The shelters on the trail are pretty cool.  They are generally three sided structures with a wooden floor well off of the ground.  I know I have taken a picture with my good camera, but unfortunately do not have one on my phone to share.  Each shelter is rated to a certain number of hikers and they are first come, first served.  Generally I would prefer to be in my tent, but occasionally the shelters can be a good thing.  To be honest, I thought being on the trail at the tail end of the season, that they would be less than full on most nights, but so far almost every night, wherever I have ended up, there has been at least 20 people.  It is a very busy trail.

Each shelter has a shelter log book which hikers can sign, or write a paragraph or share a story.  Some of them can be very entertaining, but I am speaking only from my experience of reading pictures of them posted online as, absent the log at the top of Springer Mountain, I have not touched a shelter log book.  The main reason I have not is that I do not wish to get Norovirus, which goes around the trail community every year.  About two weeks ago it was rampant down here where I am at right now, so I am attempting to be very careful so as not to contract the dreaded virus.  Since I have been on the trail I have not been keeping up with it so much, so not sure if it is still going on, or if it has passed.  In any event, later on in my hike I will sign the log books and share some of the funny items from the books.  But for now, safety first.
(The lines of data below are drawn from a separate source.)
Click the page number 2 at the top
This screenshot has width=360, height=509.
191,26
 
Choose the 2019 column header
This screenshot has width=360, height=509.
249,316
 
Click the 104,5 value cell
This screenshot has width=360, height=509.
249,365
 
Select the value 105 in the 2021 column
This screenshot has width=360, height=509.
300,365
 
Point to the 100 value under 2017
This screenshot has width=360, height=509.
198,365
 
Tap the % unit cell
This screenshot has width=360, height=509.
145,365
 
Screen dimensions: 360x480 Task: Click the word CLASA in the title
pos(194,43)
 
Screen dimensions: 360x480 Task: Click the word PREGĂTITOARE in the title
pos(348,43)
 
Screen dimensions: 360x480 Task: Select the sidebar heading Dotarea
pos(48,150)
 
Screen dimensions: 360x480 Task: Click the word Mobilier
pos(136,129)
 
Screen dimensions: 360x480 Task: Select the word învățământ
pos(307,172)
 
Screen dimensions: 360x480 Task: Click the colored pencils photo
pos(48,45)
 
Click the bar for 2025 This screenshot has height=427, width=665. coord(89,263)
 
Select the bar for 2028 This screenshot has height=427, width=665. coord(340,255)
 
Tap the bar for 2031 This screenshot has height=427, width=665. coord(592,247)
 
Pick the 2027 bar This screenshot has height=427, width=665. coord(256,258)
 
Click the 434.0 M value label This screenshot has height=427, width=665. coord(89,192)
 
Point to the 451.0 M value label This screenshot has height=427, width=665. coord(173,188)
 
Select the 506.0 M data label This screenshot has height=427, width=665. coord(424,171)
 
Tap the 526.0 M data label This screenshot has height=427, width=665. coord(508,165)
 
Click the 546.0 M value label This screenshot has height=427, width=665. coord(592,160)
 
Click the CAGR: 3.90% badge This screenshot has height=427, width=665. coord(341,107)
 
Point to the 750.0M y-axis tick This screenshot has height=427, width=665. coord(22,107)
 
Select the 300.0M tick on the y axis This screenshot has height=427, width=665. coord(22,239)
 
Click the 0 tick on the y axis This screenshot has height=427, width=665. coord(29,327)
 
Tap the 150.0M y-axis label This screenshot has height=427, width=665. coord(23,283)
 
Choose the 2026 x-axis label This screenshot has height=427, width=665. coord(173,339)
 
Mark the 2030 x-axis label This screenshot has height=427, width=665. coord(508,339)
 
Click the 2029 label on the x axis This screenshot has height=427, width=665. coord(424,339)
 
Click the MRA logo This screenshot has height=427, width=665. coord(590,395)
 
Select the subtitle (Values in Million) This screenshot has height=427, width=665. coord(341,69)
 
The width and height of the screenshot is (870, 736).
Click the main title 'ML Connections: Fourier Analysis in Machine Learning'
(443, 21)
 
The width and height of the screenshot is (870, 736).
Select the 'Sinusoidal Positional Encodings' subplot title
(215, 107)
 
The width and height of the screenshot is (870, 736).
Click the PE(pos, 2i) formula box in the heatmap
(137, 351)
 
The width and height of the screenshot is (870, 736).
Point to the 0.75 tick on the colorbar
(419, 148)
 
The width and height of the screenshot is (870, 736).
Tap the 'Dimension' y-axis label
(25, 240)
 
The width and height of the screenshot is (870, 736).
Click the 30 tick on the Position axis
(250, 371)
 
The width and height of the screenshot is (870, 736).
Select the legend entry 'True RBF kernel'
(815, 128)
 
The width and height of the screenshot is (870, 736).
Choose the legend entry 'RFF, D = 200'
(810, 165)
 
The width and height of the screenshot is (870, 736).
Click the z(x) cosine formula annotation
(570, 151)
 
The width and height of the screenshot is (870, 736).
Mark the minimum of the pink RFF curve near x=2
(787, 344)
So a couple of days ago, Croc, Rock Steady and I are trying to get to Low Gap Shelter for the night.  The weather report was ugly and the temperature was only going to go lower.  At one point sleet was in the forecast.  So here we are, old guys hiking along and keeping what we think is a pretty good pace.  It was a good pace.  But throughout the day we were being passed by the younger hikers.  The ones that just power up the uphills as if there was little to no resistance.  I was even passed by a guy in his mid to upper 20’s wearing sandals and a full pack.  I don’ think he had broken a sweat yet.  Sandals.  Are you kidding me?
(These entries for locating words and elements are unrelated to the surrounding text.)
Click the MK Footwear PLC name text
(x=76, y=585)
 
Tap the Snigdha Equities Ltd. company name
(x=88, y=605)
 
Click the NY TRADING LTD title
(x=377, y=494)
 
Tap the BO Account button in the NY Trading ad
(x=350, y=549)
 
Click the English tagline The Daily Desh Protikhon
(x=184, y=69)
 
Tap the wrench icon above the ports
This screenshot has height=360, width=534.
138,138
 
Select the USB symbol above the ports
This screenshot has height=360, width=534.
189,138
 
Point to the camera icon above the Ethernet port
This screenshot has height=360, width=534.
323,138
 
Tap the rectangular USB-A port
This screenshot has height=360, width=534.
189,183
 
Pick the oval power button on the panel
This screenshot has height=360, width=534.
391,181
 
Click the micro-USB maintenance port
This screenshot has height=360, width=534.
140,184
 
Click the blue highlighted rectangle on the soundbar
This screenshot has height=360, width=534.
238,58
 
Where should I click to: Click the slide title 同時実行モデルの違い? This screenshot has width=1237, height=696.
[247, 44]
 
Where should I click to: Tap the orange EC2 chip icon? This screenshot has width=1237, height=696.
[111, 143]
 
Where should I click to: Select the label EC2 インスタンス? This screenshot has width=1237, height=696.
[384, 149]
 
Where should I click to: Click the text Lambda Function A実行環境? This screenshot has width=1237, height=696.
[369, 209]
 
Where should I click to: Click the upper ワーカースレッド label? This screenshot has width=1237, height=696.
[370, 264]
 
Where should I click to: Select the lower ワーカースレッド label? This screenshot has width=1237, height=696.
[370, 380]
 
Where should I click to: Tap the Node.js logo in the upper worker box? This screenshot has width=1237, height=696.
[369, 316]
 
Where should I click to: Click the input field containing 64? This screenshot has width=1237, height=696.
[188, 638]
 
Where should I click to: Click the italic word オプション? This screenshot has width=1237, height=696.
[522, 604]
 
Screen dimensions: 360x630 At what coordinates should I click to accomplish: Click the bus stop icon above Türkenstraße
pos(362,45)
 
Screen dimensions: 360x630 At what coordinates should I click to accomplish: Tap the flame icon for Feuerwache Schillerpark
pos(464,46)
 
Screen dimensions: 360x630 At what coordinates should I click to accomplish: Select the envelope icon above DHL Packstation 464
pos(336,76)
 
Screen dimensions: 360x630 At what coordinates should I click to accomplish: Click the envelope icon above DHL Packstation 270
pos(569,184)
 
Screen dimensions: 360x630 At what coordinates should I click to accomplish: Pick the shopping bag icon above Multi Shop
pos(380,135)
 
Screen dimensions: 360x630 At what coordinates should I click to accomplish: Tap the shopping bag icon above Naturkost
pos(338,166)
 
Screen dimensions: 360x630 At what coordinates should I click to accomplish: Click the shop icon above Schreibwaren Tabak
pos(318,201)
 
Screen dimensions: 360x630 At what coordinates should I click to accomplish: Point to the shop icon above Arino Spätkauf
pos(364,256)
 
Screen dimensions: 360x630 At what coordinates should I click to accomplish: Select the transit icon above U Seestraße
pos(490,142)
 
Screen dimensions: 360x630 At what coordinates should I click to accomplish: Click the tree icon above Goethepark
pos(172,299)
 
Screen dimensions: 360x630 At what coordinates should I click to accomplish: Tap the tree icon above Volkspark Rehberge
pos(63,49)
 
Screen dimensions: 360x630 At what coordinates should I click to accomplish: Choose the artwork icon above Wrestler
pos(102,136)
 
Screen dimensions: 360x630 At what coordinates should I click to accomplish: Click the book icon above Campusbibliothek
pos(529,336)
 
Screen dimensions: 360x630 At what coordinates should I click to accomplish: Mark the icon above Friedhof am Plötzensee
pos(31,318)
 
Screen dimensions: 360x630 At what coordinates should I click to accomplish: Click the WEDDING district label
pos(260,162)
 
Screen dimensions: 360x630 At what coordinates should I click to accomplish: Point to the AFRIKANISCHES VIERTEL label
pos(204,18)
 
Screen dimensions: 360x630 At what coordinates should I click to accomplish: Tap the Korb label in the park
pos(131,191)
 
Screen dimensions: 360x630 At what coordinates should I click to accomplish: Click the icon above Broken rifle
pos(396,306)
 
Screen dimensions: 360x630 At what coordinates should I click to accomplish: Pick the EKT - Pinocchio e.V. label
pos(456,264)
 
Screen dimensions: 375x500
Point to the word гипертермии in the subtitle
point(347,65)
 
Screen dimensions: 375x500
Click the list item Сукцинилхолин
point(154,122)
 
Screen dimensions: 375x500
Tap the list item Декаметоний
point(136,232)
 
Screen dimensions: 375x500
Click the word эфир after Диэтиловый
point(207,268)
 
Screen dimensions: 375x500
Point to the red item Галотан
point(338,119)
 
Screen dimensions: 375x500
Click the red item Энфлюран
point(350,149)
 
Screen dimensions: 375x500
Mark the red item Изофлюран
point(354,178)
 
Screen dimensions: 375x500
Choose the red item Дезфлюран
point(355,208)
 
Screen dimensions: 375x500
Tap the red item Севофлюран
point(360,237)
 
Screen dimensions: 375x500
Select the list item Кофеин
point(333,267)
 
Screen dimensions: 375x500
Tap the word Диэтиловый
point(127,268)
So the young, vibrant kids, sleep in, take their time in the morning, get there (wherever there is) quicker than we do and when they get there have more energy and stamina than us.  It hardly seems fair to be honest, but it is what it is.
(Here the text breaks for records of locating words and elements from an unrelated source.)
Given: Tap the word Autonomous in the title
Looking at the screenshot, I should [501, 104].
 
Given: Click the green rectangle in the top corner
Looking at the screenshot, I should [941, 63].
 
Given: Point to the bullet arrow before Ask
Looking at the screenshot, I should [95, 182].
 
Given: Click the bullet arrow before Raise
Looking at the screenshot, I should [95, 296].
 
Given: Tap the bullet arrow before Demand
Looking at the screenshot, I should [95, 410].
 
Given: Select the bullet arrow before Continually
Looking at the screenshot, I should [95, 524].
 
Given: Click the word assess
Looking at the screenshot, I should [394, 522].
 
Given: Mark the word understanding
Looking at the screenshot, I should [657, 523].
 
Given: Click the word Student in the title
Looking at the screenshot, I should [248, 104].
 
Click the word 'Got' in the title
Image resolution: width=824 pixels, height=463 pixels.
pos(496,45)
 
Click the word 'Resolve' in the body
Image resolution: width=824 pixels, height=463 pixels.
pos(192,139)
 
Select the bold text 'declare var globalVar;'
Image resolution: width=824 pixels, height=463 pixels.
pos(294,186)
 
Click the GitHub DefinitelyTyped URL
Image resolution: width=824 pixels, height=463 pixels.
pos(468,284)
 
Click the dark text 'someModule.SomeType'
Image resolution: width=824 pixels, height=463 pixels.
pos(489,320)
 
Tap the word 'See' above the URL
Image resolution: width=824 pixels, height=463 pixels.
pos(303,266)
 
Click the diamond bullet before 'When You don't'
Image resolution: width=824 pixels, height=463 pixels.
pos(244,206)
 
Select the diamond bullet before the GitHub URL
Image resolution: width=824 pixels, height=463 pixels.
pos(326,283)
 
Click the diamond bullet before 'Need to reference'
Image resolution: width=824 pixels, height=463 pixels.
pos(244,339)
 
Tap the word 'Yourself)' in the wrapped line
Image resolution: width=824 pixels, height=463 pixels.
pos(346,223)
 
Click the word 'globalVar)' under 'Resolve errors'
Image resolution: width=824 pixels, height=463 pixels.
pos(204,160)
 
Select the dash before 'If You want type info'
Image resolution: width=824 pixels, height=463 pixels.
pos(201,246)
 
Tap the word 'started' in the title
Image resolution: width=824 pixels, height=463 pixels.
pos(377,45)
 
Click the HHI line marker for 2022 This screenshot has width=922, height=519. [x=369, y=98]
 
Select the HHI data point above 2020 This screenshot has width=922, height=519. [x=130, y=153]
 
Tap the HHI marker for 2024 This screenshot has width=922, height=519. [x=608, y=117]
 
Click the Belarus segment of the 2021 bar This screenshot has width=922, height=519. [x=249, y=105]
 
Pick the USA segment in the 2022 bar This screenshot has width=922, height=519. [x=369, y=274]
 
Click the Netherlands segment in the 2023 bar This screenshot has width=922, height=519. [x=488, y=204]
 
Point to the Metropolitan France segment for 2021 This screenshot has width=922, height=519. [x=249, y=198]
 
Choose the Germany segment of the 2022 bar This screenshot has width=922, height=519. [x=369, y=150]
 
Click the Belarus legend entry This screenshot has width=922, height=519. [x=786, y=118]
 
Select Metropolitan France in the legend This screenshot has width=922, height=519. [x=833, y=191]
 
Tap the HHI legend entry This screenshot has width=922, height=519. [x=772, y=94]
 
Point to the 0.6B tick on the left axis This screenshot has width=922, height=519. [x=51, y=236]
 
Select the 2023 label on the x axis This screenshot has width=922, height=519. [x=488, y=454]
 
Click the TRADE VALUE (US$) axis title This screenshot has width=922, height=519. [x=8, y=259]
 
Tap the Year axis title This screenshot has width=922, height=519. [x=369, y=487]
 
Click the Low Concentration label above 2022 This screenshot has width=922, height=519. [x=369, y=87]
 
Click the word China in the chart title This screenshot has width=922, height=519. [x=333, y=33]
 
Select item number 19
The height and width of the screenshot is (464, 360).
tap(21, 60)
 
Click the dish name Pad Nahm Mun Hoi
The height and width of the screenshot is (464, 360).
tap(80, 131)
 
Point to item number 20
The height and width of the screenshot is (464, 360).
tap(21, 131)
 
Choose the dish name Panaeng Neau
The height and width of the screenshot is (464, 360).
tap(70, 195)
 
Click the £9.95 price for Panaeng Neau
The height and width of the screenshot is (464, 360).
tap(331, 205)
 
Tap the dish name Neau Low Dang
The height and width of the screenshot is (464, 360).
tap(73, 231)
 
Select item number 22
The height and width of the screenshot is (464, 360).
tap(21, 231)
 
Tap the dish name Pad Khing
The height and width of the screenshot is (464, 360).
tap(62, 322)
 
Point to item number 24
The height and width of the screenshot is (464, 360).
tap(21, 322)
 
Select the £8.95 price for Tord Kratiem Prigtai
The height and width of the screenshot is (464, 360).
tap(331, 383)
Until we roll into camp. Low Gap Shelter in this case.  In the rain.  And the shelter is full.  Of the young kids who slept in.  Powered past us as if we were standing still.  Got to the shelter before the rain started (and could have setup a tent in the dry weather) and claimed their spot.  Leaving us old, tired folks to setup our tents.  In the rain.  And mud.  While exhausted.

It is not fair.  If they had to deal with what we had to deal with, they would not make it.  I am certain of that.